Provided text:
Mar. 04, 2015

HARRISBURG -- Majority Judiciary Committee Chairman Ron Marsico (R-Dauphin) held a press conference today to express his concern that Gov. Tom Wolf recently imposed a moratorium on Pennsylvania’s death penalty.
“Often lost in the discussion of capital punishment is true concern for the victims and their families,” said Marsico. “I am disappointed that Gov. Wolf has re-victimized those families by suddenly and without any public discussion imposing a moratorium on the death penalty in Pennsylvania.”
Marsico has long been a supporter of a strong, fair death penalty. In the 1995 Special Session on Crime, he authored House Bill 1. That bill ensured that the governor must sign a warrant for a death sentence within a specific number of days after judicial reviews end, unless a pardon is granted or the defendant’s sentence is commuted.
“I can only imagine the pain and anguish of the victims’ loved ones. For those families, the moratorium just re-opens those wounds,” said Marsico. “The requirement for the governor to sign a warrant for a death sentence in a timely fashion gives finality for those the victims have left behind. It leads to much-needed closure.”

Dataset entries:
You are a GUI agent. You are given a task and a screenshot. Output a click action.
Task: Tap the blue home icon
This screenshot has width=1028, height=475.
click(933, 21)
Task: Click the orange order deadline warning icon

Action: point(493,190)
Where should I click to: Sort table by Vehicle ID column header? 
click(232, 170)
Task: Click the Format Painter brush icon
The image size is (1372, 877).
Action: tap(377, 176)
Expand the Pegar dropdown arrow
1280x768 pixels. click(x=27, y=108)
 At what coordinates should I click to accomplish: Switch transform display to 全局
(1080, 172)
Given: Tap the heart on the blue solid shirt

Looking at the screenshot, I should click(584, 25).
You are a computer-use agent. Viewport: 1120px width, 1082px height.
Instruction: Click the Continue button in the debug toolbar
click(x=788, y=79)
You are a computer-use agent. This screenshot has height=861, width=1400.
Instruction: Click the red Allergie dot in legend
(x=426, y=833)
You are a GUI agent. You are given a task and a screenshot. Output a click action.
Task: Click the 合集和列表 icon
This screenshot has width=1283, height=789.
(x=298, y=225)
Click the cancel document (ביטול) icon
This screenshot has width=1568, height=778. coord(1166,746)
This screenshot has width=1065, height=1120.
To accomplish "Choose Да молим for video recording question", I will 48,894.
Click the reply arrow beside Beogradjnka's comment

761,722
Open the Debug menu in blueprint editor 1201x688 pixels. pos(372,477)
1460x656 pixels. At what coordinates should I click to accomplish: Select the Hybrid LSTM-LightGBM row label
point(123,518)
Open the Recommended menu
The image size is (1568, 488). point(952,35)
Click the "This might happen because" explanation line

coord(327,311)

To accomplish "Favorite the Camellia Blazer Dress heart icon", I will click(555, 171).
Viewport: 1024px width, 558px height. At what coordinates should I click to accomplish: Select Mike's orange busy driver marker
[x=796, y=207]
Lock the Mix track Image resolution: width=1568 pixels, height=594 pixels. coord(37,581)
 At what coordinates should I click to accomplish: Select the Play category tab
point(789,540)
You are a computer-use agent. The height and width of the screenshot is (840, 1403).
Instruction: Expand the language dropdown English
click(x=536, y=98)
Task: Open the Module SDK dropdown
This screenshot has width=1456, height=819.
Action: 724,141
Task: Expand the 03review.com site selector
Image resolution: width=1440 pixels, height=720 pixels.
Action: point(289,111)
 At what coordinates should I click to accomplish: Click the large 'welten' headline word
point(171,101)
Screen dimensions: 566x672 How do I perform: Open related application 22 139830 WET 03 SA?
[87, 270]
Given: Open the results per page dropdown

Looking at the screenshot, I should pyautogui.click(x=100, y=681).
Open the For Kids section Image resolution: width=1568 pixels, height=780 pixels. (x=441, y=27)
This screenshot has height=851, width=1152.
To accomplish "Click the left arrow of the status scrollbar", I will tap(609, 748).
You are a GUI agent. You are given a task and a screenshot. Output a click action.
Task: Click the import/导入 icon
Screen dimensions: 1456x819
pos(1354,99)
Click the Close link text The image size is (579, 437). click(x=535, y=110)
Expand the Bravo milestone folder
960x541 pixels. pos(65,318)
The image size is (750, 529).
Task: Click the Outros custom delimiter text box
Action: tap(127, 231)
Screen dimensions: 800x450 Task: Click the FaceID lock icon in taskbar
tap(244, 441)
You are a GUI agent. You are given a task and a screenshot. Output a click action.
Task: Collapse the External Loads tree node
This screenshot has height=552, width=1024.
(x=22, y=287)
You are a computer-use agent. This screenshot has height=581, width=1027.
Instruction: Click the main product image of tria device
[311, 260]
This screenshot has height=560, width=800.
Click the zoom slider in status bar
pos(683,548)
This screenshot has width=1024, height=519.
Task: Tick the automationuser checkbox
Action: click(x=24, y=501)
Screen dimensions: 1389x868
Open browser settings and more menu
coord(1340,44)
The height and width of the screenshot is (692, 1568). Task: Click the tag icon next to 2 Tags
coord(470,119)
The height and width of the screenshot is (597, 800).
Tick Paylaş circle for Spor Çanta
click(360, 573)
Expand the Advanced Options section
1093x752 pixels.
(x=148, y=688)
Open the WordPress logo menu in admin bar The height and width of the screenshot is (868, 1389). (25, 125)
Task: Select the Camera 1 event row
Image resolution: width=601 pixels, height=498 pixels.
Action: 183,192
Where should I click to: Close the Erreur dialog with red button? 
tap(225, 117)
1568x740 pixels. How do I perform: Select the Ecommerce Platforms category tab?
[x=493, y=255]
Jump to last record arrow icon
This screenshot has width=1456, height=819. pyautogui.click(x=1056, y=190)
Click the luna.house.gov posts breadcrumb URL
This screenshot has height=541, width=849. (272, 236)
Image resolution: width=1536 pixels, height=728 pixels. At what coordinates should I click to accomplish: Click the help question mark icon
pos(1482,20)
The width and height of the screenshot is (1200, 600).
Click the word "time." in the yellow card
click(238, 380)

Goals:
• a. Please print the stretch of the press release on the death penalty moratorium from "Marsico has long" through "sentence is commuted.".
• b. According to the press release on the death penalty moratorium, which bill did Marsico author in the 1995 Special Session on Crime?
• c. Go on with the press release on the death penalty moratorium, starting after its final sentence.

Responses to the tasks:
• a.
Marsico has long been a supporter of a strong, fair death penalty. In the 1995 Special Session on Crime, he authored House Bill 1. That bill ensured that the governor must sign a warrant for a death sentence within a specific number of days after judicial reviews end, unless a pardon is granted or the defendant’s sentence is commuted.

• b. House Bill 1.

• c.
Cases for people who have been convicted of murder and sentenced to death are the most reviewed and scrutinized cases by the judiciary. Many defendants sit on death row for decades. During this time, defendants have their cases examined by both state and federal courts, usually multiple times, in order to ensure fairness. Defendants get multiple opportunities to appeal, and their claims are considered by multiple courts.
“The moratorium imposed by the governor will cause undue delays in the process and will only add to the excruciating pain for the already heavily burdened family and friends of those who have been murdered,” said Marsico. “While I agree that those sentenced to death are entitled to a careful review of their cases, those cases also need finality. The families of the silenced victims need finality. We must remember the victims who no longer have a voice in this process.”
Marsico intends to schedule a series of hearings, to be hosted by the House Judiciary Committee, in order to discuss the importance of the death penalty and how it is currently used in Pennsylvania.
“I want to give advocates of both sides of the issue, prosecutors, law enforcement officials and legislators an open and fair discussion about capital punishment. And, I want to make certain that the stories of the victims are not forgotten in this process,” said Marsico. “We will let the people of Pennsylvania decide what they believe about this issue.”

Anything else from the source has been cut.